Kashmiri literature exists in something of a vacuum at present. Correction. It existed in a vacuum for the longest time, till translations by, among others, Neerja Mattoo, Ranjana Kaul, Trilokinath Raina, Ranjit Hoskote, and Shafi Shauq introduced non-Kashmiri readers to the fiction, nonfiction, and poetry from the region. This year, a new collection of short stories, For Now, It Is Night, has enriched the canon of Kashmiri literature.

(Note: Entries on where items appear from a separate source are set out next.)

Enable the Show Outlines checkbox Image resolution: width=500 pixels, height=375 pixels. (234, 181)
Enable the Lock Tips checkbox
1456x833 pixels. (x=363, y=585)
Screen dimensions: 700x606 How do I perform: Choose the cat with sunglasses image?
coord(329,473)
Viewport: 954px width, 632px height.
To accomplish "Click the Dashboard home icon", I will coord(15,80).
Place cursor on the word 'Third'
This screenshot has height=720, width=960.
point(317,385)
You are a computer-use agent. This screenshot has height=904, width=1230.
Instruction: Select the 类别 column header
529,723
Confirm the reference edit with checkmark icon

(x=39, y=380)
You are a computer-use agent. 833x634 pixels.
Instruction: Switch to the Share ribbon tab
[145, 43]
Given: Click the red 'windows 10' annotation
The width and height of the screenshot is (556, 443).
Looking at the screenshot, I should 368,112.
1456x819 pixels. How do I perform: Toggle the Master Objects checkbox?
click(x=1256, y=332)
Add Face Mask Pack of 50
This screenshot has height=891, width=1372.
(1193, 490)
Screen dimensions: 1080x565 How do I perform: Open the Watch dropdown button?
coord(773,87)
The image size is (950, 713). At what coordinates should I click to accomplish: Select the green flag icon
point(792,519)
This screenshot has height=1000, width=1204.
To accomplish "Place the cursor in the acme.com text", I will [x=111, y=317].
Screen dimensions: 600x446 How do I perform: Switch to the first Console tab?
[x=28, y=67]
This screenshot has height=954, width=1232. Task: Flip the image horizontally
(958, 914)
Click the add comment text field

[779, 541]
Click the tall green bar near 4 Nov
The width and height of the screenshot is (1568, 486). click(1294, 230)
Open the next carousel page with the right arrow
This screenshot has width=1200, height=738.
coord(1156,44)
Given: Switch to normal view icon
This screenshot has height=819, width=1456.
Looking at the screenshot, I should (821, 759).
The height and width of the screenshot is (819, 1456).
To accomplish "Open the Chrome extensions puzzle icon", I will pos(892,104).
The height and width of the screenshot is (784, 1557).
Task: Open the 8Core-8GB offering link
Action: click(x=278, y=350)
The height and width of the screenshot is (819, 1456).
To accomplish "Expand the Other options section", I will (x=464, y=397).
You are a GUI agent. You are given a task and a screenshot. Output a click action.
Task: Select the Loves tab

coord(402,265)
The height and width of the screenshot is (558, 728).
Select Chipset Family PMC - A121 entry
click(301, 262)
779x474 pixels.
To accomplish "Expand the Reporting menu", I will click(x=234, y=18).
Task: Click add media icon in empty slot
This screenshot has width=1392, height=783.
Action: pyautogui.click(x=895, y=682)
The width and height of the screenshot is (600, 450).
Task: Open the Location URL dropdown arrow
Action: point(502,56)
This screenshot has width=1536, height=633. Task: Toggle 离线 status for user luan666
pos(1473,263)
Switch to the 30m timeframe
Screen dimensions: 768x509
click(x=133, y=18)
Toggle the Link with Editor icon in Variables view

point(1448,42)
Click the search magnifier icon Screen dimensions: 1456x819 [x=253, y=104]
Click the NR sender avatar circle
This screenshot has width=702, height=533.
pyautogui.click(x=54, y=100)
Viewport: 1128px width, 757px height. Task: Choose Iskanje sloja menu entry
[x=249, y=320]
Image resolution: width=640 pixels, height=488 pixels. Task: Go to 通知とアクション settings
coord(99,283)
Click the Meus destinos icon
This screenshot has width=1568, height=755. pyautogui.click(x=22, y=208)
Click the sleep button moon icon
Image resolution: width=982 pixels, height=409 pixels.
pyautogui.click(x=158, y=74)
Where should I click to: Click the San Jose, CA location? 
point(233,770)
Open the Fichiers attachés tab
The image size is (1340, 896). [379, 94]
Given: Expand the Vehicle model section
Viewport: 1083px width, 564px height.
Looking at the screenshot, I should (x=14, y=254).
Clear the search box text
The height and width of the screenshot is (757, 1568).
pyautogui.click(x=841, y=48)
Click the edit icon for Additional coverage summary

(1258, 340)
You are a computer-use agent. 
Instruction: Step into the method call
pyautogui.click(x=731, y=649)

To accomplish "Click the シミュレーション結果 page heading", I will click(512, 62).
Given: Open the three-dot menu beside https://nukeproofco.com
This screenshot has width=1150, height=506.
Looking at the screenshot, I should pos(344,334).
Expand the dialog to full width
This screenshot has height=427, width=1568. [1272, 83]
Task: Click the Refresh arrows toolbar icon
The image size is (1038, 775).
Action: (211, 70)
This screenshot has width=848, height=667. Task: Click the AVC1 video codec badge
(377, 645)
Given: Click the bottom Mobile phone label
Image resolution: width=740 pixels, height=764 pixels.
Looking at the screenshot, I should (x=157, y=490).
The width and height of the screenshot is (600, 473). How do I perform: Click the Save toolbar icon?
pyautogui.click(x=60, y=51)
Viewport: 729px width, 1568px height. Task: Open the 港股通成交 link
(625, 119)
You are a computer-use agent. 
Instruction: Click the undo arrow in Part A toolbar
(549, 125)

The book brings together short stories written between 1970 and 2000 by the prominent Kashmiri author and playwright Hari Krishna Kaul. It also contains a few previously translated stories that have appeared in various Kashmiri short stories collections edited and translated by Neerja Mattoo such as Kath: Stories from Kashmir (2011), The Greatest Kashmiri Stories Ever Told (2022), and In This Metropolis (2011) translated by Ranjana Kaul and published by Sahitya Akademi.
Rediscovering Hari Krishna Kaul
Unlike most collections featuring multiple translators, where each story is translated by only one of the translators, this collection is a collaborative effort. Each story has been discovered with painstaking effort, restored, audio-recorded, and discussed at length by the translators – the outcome of which is clearly visible in the masterful translations by the team comprising Kalpana Raina, Tanveer Ajsi, Gowhar Fazili, and Gowhar Yaqoob.